On the back cover of Theodore Dalrymple’s most recent book, These Spindrift Pages (Mirabeau Press, 2023), is printed an italicized sentence: “Much of mankind’s boredom derives from its inability to find satisfaction in a shelf of books.” A variation, of course, on Pascal’s old chestnut. Open the book and on the first page, in his second paragraph, Dalrymple writes:
“Pascal said
that much of the trouble of mankind came from the inability of people to be at
peace alone in a room. Much of its boredom (an underestimated mischief-maker)
derives from the inability to find satisfaction in a shelf of books.”
Dalrymple tells us the book started with a “beautiful and expensive” notebook his wife
gave him as a gift. He began filling it with thoughts on (not reviews of) the
books he was reading: “[H]aving lead a fairly active life, I have for some
years lived mainly through books, which I read in dialectical relationship, as
it were, with my accumulated experience.”
That pretty
well describes my relations with reading. In biological terms, life and books are
not parasitic but mutually sustaining – symbiotic in the facultative sense.
That is, I could go on living without books and they would get along just fine without
me, though my life would be poorer. Dalrymple says that “any moderately sized
library has within it enough to provide more than sufficient interest for a
hundred lifetimes.”
Think about Robinson
Crusoe and the desert island parlor game – what do you salvage if marooned? In
this case, which books would sustain you? Few of the books detailed in Dalrymple’s
volume are “classics.” He knows his Shakespeare and Dr. Johnson but much of the
reading list is devoted to medicine and crime. Dalrymple is a retired physician
who worked in an English prison and was often called to testify in court. Like
every good essayist, Dalrymple is a generalist. He knows a little about
everything, is an expert on nothing and is blessed with a reliable memory. He reminds me of an essay and book by the Scottish poet Alexander Smith: “A Shelf in My Bookcase”

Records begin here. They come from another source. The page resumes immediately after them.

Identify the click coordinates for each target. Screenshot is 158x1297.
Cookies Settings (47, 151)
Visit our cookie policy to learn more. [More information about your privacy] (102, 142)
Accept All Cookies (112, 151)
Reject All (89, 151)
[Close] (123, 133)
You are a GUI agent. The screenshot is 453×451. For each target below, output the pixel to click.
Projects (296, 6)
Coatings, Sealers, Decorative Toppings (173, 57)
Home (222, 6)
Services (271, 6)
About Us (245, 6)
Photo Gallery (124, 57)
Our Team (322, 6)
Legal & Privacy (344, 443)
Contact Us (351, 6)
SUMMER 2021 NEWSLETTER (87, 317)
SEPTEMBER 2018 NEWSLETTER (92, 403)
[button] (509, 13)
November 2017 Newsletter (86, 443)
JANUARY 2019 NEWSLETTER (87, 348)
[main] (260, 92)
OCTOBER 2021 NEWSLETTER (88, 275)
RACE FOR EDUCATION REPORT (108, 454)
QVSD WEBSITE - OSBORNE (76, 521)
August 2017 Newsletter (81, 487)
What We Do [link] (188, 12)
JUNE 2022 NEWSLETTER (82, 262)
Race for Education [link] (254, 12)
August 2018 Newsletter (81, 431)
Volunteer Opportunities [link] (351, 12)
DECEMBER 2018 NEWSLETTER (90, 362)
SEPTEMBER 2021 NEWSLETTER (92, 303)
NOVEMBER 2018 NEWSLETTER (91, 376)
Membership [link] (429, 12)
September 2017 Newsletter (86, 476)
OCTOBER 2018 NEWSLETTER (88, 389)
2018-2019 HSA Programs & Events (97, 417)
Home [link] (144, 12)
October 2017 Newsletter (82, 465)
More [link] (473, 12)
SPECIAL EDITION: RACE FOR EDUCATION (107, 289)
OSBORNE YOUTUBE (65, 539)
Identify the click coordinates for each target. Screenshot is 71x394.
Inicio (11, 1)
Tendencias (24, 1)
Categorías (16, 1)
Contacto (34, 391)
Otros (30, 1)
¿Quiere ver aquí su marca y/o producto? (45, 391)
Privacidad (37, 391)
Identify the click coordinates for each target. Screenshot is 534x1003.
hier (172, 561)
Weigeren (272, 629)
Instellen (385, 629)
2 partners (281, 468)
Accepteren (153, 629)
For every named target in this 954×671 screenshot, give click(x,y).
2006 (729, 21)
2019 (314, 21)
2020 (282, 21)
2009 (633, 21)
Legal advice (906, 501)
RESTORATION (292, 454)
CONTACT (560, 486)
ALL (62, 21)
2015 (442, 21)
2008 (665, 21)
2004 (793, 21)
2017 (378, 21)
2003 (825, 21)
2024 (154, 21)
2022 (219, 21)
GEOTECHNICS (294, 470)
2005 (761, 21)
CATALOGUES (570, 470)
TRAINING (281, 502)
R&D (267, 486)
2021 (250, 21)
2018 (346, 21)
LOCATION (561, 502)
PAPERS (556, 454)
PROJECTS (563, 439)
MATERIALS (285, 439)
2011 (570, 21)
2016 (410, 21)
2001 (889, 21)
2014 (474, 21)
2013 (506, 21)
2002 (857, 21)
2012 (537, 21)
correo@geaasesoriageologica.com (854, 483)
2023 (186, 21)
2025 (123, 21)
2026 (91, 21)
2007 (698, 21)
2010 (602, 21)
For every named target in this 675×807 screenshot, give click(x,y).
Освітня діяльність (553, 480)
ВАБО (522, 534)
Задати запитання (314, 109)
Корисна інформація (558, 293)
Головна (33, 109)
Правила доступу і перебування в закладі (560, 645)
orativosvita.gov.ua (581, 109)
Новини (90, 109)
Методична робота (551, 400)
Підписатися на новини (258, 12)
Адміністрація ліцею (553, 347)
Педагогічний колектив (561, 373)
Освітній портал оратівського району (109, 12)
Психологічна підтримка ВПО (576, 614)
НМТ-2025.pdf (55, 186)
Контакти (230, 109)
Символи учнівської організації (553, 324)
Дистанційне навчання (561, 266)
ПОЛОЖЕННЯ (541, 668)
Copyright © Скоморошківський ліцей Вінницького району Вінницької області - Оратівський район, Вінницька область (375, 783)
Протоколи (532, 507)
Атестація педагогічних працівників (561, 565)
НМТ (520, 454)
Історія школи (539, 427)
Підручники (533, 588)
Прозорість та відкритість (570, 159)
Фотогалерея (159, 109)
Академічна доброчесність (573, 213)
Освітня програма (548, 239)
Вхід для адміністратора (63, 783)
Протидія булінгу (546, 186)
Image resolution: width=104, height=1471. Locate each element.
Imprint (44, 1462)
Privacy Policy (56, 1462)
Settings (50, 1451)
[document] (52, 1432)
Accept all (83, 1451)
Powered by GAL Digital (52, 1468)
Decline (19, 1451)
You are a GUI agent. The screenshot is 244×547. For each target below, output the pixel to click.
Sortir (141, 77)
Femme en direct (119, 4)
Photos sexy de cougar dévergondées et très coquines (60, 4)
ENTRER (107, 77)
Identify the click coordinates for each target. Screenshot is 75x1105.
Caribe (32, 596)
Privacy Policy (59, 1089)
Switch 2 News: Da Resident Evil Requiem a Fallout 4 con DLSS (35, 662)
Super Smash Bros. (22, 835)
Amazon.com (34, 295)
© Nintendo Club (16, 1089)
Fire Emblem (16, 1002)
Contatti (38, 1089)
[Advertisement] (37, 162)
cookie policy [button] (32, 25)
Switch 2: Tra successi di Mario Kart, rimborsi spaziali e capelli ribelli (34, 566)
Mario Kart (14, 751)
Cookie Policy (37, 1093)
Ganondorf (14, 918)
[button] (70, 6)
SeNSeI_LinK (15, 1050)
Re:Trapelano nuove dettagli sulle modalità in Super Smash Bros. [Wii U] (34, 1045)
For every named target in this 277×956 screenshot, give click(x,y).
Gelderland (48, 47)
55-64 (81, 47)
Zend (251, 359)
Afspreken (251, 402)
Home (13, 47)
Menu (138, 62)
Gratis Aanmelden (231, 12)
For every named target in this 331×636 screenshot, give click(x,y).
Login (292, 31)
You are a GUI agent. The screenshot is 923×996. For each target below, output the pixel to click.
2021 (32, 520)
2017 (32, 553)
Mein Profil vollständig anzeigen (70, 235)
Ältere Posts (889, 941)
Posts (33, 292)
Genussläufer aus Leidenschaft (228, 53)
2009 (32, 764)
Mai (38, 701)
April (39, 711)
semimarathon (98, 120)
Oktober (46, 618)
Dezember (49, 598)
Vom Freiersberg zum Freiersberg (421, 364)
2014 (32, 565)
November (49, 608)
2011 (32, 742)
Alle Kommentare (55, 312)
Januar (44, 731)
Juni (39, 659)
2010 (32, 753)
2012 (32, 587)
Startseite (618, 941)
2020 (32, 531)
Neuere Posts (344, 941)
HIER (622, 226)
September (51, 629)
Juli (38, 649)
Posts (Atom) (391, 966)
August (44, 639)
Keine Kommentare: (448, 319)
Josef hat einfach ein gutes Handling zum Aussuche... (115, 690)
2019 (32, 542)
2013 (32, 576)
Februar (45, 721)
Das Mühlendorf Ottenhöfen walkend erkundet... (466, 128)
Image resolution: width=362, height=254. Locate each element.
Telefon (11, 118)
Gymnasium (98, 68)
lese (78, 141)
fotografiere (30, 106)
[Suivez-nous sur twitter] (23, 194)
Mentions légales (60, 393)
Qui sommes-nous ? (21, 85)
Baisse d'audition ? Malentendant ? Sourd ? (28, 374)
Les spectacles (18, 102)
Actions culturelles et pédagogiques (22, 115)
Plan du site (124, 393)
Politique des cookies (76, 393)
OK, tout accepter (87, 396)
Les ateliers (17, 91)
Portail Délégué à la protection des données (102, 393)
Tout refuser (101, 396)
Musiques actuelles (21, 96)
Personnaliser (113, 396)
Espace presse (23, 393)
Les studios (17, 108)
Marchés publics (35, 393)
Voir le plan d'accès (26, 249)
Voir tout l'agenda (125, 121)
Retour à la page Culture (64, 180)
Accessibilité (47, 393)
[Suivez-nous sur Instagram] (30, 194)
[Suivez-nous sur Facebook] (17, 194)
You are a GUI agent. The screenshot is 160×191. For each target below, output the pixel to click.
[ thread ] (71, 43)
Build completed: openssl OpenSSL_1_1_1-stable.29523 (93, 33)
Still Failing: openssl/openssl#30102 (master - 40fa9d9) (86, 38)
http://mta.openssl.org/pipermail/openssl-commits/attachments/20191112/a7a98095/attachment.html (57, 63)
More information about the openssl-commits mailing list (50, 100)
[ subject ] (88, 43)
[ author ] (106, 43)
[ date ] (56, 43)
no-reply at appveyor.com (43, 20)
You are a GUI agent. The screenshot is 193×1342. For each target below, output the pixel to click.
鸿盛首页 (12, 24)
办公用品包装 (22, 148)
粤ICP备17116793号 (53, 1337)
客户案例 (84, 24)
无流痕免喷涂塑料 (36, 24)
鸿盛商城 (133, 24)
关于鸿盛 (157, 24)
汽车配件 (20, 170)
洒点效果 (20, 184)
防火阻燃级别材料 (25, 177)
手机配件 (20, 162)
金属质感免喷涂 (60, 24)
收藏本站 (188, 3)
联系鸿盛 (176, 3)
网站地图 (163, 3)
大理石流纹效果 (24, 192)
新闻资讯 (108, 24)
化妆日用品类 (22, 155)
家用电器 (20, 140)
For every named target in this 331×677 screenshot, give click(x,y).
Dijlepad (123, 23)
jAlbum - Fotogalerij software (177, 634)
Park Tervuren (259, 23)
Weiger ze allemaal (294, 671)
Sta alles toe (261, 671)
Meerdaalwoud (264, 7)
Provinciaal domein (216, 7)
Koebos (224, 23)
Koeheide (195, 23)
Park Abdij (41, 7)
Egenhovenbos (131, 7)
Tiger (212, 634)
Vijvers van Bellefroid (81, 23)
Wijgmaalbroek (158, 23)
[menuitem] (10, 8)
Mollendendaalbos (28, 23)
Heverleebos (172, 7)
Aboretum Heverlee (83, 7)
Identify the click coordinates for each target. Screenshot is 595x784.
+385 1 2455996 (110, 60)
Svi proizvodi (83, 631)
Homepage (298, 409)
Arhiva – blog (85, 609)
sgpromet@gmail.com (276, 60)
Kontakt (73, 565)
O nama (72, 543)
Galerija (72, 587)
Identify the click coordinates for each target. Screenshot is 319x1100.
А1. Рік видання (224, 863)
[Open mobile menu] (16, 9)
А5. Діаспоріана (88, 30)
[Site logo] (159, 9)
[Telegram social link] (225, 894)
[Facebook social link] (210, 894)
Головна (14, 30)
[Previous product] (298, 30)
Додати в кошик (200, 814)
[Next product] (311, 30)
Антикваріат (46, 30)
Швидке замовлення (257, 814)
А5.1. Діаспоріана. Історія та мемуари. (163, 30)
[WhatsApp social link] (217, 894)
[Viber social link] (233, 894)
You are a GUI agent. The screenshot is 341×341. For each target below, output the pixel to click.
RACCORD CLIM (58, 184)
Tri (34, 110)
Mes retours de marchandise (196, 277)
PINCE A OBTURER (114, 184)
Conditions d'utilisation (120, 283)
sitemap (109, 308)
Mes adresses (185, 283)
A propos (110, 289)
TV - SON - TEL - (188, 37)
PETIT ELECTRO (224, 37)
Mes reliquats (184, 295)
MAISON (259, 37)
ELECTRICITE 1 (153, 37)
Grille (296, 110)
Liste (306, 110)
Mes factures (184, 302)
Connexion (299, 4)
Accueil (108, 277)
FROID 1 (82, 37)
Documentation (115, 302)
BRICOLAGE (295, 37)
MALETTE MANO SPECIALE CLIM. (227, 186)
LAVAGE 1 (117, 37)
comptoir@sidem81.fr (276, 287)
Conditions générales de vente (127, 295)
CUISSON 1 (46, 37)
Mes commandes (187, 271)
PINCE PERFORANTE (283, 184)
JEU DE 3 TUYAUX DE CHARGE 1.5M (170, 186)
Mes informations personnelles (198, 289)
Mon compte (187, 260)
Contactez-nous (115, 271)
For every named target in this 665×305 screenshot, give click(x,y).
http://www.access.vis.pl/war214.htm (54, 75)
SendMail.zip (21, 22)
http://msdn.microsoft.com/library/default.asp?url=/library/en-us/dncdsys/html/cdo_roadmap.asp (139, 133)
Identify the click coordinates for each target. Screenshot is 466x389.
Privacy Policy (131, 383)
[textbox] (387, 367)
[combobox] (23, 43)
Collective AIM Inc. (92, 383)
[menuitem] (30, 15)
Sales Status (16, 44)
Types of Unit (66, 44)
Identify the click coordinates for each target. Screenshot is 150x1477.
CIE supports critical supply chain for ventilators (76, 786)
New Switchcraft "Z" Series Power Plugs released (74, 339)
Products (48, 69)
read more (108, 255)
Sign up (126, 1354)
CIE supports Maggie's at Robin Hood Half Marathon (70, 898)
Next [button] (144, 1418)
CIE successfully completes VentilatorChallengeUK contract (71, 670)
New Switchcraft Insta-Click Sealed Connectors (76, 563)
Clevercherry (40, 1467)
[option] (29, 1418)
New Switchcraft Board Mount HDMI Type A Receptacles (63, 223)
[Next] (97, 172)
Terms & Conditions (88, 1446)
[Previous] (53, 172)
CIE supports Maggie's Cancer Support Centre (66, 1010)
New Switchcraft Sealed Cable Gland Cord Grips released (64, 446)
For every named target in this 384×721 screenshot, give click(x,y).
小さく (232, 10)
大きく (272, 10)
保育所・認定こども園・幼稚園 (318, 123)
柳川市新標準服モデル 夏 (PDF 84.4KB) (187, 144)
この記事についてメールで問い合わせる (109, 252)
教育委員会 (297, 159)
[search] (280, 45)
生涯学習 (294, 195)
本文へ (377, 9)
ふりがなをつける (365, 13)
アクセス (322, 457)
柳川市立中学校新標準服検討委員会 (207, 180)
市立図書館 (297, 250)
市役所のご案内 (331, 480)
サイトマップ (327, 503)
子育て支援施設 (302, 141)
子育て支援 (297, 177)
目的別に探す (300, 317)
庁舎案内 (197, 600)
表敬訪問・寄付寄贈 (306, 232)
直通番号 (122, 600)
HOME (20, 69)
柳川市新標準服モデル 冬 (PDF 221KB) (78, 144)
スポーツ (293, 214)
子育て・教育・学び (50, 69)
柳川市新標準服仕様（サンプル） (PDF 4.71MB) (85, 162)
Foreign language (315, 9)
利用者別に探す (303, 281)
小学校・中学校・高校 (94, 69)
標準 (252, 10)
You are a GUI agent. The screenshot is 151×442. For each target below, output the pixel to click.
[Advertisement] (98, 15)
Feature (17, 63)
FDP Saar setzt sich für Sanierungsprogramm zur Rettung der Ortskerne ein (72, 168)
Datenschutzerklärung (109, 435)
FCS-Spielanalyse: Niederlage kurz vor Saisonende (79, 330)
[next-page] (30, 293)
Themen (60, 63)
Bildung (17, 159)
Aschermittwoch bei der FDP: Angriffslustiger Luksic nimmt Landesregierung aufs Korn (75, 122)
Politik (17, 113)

in Dreamthorp (1863). Smith writes:
“On a certain shelf in the bookcase which stands in
the room in which I am at present sitting—bookcase surmounted by a white Dante,
looking out with blind, majestic eyes—are collected a number of volumes which
look somewhat the worse for wear. . . . These favourite volumes cannot be
called peculiar glories of literature; but out of the world of books have I
singled them, as I have singled my intimates out of the world of men. I am on
easy terms with them, and feel that they are no higher than my heart.”
Near the end
he says: “There is many another book on my shelf on which I might dilate, but
this gossiping must be drawn to a close.” Same here. Let me leap from Dalrymple to Smith to Osip
Mandelstam (1891-1938), who puts it playfully in Chap. 4, “The Bookcase,” in The Noise of Time (trans. Clarence
Brown, p. 77, The Prose of Osip Mandelstam, 1965):
“The
arrangement of its shelves, the choice of books, the colors of the spines are
for him the color, height, and arrangement of world literature itself. And as
for books which were not included in that first bookcase— they were never to
force their way into the universe of world literature. Every book in the first
bookcase is, willy-nilly, a classic, and not one of them can ever be expelled.”
A wonderful post today - and, lurking behind it, is Holbrook Jackson's "The Anatomy of Bibliomania" (1930). I think he would have approved of today's piece.